[[ Supplied information open ]]
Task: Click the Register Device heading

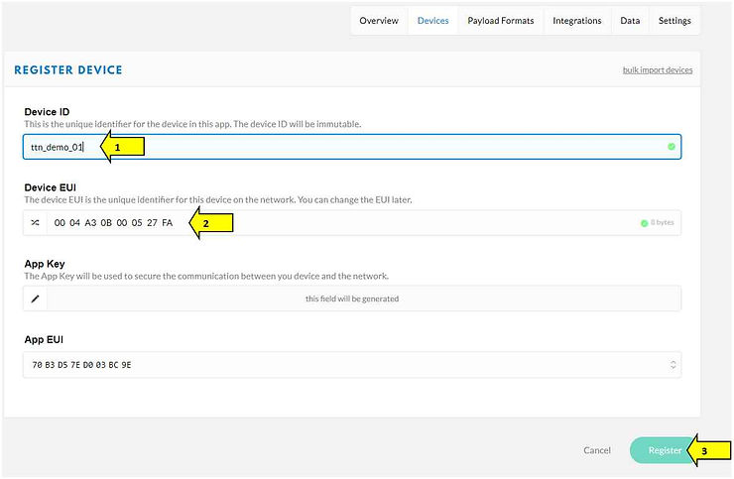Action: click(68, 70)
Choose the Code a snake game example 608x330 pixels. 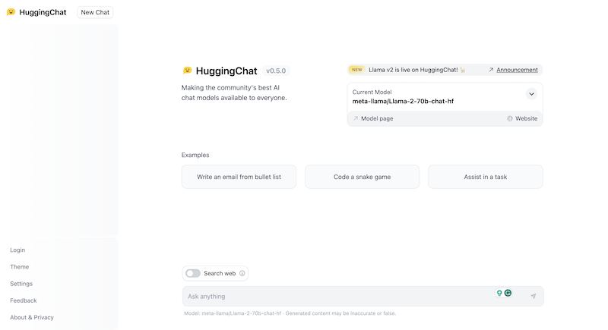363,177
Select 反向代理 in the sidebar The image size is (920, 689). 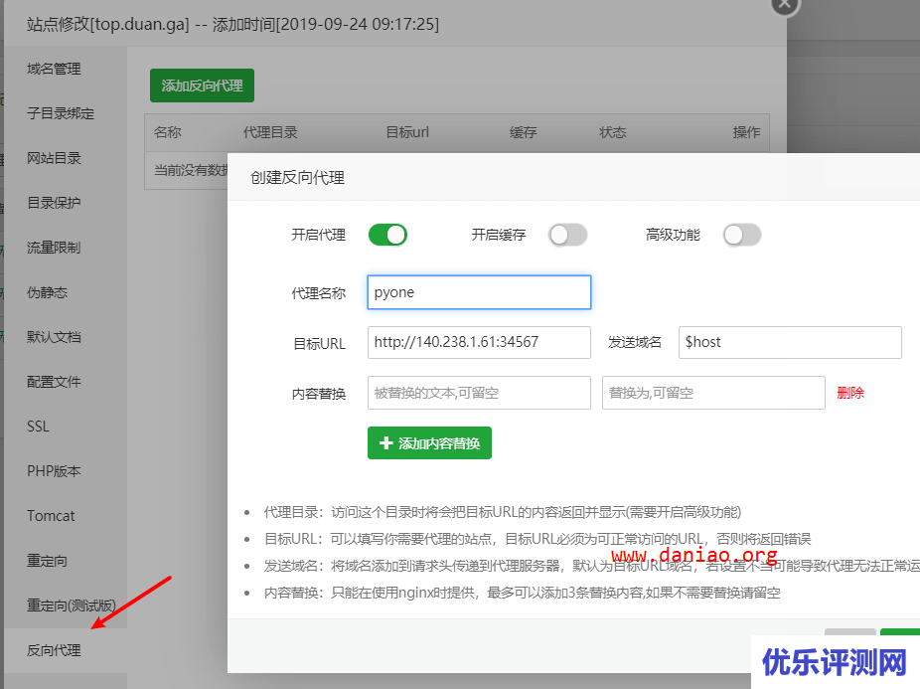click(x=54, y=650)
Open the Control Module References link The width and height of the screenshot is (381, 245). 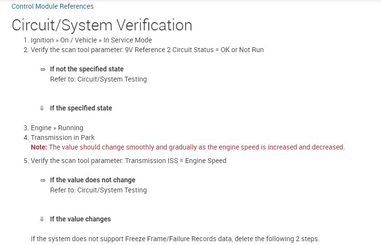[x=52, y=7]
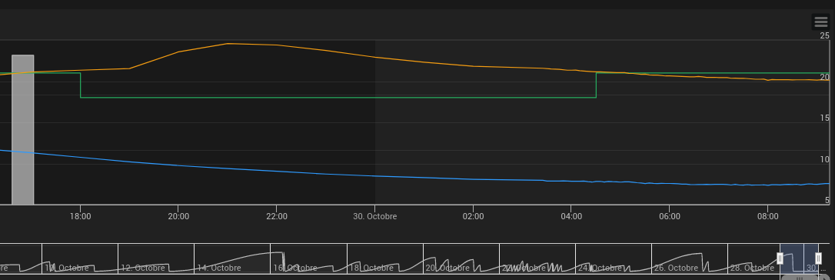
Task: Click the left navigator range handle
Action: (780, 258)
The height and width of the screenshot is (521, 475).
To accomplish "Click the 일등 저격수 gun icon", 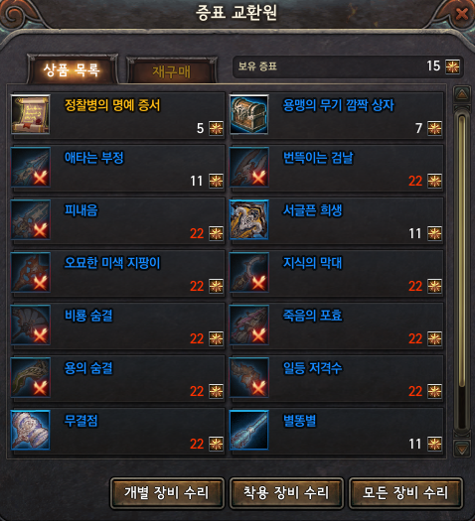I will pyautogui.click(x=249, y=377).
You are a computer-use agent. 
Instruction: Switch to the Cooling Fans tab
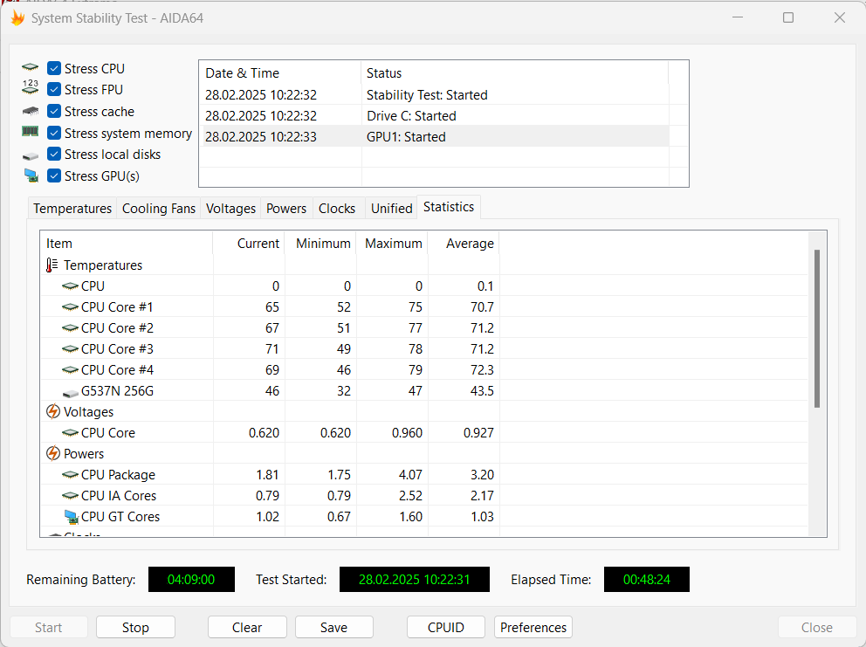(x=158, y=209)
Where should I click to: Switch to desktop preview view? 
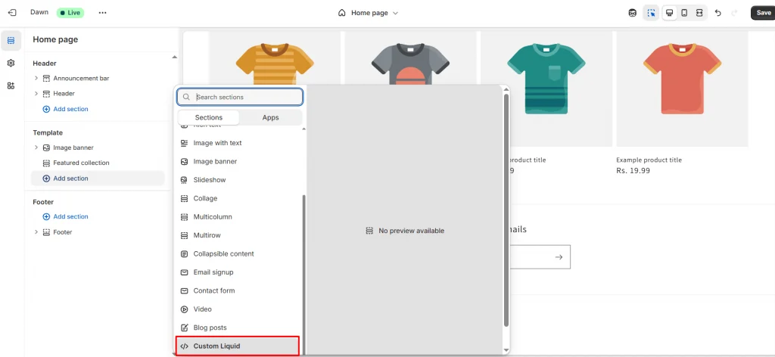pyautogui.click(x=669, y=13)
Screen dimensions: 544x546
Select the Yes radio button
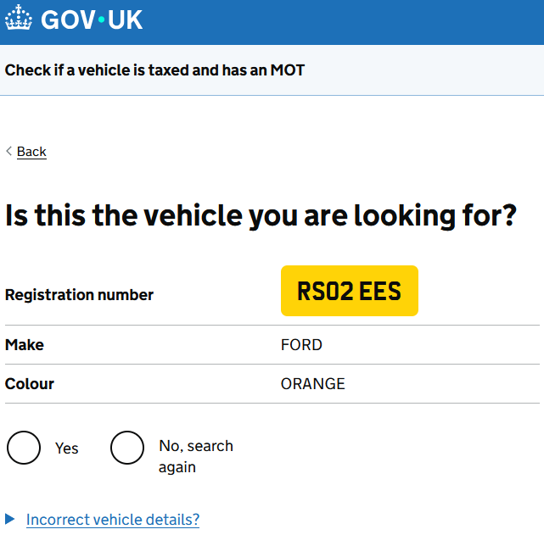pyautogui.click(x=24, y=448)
[[ Supplied information closed ]]
All lines from the one containing "Where should I" through the final line of the records are to be retyped exactly; no other lines and no pictures are to be included.

Where should I click to: Switch to desktop preview view? 
pyautogui.click(x=669, y=13)
Screen dimensions: 544x546
Select the Yes radio button
pyautogui.click(x=24, y=448)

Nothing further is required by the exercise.